La sanction infligée par l'autorité espagnole se décompose en deux pénalités de 206,62 millions d'euros chacune pour chacun des abus de position dominante. La première concerne les conditions générales abusives imposées aux hôtels en Espagne et la seconde la restriction de la concurrence des autres agences de voyages en ligne.
L'autorité a également imposé des obligations comportementales à Booking, qui l'obligent à cesser toute conduite contrevenante et à s'assurer qu'elle ne se livre à aucune autre conduite similaire qui pourrait produire un effet équivalent à l'avenir.
Booking.com a été contacté pour obtenir une réponse à la sanction de la CNMC. L'entreprise peut faire appel de la sanction devant la Cour nationale, mais doit le faire dans un délai de deux mois.
Mise à jour: Allison Voight, porte-parole de la société, a envoyé par courrier électronique cette déclaration dans laquelle Booking écrit : « Nous sommes en profond désaccord avec le résultat de l'enquête de la CNMC et avons l'intention de faire appel de cette décision sans précédent. Nous avons déjà déclaré que la loi sur le marché numérique de l'UE est le forum approprié pour discuter et évaluer la majorité de ces questions, offrant l'occasion de convenir de solutions qui s'appliquent à toute l'Europe plutôt que pays par pays. »
« Booking.com évolue dans un secteur très concurrentiel, caractérisé par un large choix pour les entreprises et les consommateurs. Nous proposons à nos partenaires d’hébergement des programmes d’accompagnement tels que Preferred Plus et Genius auxquels ils peuvent souscrire.
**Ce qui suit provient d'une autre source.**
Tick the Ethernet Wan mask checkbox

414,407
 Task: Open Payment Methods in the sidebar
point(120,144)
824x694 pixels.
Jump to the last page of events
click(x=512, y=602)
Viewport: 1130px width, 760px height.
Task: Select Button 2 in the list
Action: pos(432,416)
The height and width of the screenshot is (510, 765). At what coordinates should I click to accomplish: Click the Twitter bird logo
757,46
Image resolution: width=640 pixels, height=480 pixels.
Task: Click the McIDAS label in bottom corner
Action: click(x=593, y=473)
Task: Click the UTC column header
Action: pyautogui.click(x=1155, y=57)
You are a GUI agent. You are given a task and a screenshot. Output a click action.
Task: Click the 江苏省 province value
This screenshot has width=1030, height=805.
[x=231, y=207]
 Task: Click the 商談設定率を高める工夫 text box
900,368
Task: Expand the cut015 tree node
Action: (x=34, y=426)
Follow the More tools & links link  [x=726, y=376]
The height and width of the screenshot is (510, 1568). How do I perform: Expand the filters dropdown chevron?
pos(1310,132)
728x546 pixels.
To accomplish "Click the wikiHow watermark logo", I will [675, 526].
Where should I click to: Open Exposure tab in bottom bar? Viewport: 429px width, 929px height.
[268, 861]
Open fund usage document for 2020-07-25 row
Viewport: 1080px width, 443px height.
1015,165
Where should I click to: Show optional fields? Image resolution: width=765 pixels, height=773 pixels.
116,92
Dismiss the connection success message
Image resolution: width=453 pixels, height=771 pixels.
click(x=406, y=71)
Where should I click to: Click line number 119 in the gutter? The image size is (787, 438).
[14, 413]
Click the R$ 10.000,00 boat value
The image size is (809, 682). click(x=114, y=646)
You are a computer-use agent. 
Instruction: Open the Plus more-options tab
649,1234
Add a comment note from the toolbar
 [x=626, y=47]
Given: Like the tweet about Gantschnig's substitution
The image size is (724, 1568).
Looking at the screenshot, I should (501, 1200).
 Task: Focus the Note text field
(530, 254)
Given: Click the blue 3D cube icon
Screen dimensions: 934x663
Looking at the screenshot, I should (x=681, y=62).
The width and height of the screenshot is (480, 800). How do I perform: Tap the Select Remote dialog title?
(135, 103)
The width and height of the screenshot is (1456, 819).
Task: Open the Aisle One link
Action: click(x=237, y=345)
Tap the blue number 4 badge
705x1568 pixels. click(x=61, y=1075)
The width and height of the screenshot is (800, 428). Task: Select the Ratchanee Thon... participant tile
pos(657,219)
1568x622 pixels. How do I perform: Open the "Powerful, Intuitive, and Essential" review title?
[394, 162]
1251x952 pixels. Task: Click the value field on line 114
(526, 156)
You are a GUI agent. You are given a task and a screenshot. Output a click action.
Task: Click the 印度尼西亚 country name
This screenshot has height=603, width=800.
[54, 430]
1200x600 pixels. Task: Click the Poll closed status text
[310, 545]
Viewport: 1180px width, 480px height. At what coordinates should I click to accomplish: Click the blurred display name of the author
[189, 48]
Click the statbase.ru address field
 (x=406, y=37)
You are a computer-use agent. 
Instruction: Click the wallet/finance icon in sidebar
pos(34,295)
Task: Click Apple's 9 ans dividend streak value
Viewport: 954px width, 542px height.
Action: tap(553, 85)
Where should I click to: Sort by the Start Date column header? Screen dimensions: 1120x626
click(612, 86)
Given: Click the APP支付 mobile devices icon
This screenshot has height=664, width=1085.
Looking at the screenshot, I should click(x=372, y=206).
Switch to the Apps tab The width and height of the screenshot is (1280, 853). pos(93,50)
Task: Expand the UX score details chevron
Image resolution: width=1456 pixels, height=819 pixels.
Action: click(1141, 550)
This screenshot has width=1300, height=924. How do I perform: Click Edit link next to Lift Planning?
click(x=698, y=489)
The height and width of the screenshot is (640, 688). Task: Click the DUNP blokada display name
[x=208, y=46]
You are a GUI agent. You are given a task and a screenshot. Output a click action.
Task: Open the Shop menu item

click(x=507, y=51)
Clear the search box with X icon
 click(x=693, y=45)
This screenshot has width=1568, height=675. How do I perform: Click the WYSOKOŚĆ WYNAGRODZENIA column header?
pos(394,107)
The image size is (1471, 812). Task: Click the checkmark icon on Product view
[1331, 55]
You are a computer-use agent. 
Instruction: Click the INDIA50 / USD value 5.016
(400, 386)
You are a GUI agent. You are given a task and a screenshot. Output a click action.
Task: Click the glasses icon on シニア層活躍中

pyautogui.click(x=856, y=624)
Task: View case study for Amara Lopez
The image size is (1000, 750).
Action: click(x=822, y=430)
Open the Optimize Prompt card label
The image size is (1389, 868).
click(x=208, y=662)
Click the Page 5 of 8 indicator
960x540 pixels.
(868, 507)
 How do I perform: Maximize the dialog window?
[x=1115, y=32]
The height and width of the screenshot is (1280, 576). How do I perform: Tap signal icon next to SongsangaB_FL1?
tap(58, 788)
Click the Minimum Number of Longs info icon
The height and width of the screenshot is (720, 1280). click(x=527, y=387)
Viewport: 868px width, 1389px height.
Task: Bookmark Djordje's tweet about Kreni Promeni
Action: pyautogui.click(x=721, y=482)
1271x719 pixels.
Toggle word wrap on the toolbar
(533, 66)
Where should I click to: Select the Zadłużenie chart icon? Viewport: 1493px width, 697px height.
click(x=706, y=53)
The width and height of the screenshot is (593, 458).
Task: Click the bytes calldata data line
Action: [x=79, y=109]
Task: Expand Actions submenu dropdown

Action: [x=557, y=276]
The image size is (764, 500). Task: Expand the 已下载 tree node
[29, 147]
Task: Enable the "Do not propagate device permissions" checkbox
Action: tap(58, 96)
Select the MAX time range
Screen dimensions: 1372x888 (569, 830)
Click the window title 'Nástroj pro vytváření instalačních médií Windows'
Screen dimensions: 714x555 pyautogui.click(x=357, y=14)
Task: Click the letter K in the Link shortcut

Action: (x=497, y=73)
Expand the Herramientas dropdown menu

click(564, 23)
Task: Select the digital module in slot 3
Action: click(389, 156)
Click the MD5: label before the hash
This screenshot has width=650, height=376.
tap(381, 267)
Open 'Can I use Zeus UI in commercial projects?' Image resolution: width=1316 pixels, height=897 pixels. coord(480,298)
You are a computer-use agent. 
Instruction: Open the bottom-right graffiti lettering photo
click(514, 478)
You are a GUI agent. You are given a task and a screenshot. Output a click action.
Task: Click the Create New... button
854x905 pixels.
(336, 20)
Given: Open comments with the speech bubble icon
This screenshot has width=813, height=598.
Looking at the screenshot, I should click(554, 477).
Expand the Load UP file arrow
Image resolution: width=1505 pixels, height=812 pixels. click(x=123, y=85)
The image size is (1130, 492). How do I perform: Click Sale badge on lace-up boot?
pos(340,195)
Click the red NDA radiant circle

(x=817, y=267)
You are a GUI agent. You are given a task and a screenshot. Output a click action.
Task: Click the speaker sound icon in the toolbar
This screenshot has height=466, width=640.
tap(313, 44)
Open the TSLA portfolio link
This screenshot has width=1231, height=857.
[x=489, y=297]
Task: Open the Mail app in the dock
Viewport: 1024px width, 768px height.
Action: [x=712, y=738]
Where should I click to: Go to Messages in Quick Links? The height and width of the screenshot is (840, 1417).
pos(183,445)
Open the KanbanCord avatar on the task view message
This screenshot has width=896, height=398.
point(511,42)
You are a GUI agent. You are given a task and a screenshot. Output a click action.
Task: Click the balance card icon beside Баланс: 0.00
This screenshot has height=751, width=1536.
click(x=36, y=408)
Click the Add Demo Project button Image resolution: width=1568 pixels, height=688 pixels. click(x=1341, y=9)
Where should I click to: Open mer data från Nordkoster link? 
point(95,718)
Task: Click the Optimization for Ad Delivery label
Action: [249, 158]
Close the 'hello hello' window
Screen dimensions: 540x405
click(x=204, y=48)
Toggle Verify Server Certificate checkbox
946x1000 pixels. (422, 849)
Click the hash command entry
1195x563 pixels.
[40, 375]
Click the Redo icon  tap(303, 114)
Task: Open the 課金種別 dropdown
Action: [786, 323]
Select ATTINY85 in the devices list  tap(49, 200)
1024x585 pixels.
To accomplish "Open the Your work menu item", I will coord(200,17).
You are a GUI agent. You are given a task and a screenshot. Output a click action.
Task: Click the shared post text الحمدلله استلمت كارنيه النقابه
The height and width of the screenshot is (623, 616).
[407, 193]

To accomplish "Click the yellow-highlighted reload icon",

La décision prise aujourd’hui par la CNMC n’en tient pas compte, ce qui ajoute à un manque de cohérence pour les consommateurs et les partenaires d’hébergement en Espagne, dans un contexte mondial. »
Au-delà de l'Espagne, le géant européen du voyage devra faire face à une réglementation plus stricte dans l'ensemble de l'UE dans les mois à venir, après avoir été désigné comme gardien de l'accès au marché en vertu de la loi sur les marchés numériques de l'Union en mai dernier. Il devra se conformer à ce régime d'ici la mi-novembre, avec le risque de sanctions en cas de non-conformité pouvant atteindre jusqu'à 10 % du chiffre d'affaires annuel mondial (ou 20 % en cas de récidive).